Today’s Financial Times carries a strangely insightful piece on the difference between failure and giving up. Failure has long been lauded in the start-up community as a precursor to eventual success, but as Lisa Pollack points out, what about the people who just give up before achieving either success or failure? There’s a broader life question about whether or not it’s okay to give up on things and Ms Pollack gives us some great examples from her own experience of giving up: A-level chemistry, numerous instruments, the Guides. It made me realise that not only is giving up far more common than failure, but as all MBA students will tell you, it’s perfectly rational to give up on things if there is a better pay-off elsewhere for a scarce resource – your own time.
Whilst we laud individuals who stick at things or great examples of heroic failure, should we be balancing this with a more nuanced view that says it makes no sense to pursue projects that are doomed to failure, or even mediocrity?
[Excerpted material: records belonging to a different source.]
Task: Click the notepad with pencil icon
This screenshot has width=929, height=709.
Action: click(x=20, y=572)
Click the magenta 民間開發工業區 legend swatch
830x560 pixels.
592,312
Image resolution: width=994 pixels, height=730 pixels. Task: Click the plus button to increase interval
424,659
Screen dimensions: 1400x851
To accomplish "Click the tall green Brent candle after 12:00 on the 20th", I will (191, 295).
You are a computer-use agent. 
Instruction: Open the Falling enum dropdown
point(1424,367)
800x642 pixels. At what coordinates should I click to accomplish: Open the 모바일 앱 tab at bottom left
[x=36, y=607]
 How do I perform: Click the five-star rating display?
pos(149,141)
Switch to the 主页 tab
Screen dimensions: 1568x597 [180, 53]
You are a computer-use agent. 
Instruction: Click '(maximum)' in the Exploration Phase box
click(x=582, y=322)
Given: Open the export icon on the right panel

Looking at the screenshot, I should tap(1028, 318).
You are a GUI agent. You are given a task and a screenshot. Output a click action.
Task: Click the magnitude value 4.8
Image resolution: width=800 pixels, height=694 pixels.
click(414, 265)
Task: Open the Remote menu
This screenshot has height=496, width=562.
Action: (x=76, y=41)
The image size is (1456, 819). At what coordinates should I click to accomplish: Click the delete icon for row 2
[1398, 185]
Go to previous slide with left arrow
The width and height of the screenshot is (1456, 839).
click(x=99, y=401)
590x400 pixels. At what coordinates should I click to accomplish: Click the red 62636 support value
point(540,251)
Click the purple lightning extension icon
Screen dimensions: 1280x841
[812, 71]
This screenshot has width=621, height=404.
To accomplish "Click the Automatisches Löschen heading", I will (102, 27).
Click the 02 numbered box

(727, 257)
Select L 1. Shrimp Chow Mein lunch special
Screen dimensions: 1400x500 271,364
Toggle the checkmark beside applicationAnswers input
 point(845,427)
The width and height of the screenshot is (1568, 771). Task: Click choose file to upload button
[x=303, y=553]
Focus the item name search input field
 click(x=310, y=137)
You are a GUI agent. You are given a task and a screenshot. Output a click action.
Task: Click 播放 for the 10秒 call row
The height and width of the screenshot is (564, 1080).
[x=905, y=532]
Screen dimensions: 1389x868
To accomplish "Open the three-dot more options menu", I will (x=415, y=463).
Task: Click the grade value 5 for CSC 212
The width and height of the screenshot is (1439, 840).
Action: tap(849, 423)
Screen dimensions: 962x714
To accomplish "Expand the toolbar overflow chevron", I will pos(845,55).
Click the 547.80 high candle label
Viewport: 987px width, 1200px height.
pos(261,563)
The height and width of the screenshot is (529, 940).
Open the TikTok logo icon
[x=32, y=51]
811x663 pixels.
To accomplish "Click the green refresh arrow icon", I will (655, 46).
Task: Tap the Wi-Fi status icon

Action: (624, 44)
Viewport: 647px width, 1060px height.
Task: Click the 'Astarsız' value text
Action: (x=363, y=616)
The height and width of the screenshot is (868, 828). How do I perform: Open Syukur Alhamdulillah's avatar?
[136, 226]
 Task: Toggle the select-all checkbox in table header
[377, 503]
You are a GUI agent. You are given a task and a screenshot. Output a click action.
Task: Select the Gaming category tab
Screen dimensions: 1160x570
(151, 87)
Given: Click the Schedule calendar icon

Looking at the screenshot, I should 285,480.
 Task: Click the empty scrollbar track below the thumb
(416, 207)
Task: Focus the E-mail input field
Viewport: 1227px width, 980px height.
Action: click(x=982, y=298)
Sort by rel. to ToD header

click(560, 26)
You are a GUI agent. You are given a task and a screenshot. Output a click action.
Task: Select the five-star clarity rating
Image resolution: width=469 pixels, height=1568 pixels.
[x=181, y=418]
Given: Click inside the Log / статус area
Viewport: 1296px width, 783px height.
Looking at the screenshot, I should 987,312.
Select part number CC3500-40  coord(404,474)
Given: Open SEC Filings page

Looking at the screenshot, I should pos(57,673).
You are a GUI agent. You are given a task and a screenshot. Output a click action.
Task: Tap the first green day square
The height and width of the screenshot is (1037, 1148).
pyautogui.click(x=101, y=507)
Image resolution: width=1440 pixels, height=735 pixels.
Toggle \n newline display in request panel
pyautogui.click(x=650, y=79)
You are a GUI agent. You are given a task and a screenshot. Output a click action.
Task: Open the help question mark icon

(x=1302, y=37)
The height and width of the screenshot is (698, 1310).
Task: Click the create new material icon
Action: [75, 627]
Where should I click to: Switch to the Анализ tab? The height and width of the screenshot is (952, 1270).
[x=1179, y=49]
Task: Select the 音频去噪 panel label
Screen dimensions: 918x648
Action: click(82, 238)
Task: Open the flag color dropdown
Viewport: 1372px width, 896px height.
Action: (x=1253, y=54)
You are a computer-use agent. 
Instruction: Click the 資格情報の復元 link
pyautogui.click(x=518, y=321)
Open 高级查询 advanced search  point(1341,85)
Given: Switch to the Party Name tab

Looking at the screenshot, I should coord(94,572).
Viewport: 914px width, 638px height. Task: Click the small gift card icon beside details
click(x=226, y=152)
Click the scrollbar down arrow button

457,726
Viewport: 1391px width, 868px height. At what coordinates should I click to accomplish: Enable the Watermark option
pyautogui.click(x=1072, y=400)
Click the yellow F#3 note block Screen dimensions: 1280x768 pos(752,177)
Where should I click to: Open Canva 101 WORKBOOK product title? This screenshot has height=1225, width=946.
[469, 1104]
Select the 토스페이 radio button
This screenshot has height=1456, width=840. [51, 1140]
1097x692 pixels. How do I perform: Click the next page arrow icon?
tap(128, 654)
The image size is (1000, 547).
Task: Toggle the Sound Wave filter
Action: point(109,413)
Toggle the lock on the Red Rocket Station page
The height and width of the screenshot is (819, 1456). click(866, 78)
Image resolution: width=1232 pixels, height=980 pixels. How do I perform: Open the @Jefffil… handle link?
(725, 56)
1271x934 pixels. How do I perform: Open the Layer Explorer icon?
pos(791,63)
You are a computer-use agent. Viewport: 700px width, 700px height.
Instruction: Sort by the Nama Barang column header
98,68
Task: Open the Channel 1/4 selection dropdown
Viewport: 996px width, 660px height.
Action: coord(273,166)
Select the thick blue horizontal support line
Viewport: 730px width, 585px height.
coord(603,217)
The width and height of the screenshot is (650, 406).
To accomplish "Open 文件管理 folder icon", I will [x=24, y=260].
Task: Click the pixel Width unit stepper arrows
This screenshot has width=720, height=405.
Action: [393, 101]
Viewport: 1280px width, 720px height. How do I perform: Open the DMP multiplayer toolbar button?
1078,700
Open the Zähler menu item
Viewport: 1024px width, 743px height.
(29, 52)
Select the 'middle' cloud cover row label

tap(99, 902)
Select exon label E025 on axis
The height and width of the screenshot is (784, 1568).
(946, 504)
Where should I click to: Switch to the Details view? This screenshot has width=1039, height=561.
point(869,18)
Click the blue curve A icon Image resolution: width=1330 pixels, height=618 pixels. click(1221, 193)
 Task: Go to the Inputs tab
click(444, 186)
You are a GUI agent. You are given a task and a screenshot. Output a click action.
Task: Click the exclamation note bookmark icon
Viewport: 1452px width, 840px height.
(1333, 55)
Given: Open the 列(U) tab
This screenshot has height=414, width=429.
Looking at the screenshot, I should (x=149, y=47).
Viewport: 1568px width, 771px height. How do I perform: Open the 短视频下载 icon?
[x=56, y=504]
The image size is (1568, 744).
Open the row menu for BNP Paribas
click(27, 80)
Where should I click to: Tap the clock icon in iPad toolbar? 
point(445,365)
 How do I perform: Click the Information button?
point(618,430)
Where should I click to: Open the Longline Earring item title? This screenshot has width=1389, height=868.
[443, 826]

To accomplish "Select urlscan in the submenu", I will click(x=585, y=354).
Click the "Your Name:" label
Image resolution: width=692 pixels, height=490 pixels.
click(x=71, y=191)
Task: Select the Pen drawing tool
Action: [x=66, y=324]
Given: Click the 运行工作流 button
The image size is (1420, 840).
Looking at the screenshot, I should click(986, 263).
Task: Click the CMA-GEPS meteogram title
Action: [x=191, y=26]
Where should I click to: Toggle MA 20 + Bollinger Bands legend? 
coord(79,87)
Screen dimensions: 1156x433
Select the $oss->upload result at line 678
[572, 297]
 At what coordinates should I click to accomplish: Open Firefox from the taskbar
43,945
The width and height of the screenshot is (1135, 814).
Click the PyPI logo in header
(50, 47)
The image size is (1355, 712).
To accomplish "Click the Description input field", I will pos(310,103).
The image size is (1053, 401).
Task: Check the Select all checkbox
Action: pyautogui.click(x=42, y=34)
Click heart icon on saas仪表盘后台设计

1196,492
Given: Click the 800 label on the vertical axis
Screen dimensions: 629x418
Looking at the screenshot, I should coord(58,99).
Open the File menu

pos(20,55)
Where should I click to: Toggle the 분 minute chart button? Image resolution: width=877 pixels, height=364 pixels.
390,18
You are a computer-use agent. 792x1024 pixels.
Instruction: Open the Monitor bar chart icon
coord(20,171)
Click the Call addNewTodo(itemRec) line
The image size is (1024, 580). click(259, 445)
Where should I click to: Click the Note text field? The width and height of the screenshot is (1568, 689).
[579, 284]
Should common sense prevail?
Coming back to the world of shiny start-ups, it’s only VCs that operate in the binary grouping of start ups as either success or failure. If you take VC money, you are destined to fall into one of these categories as you burn cash in pursuit of lofty ambitions. But many start ups achieve more modest goals over longer periods. And there are plenty of successful companies that only grew because their founders gave up on an original idea to focus on a business that occurred by accident more than design. Think Paypal.
It may sound heretical, but perhaps giving up on things that don’t work isn’t failure. It’s just common sense.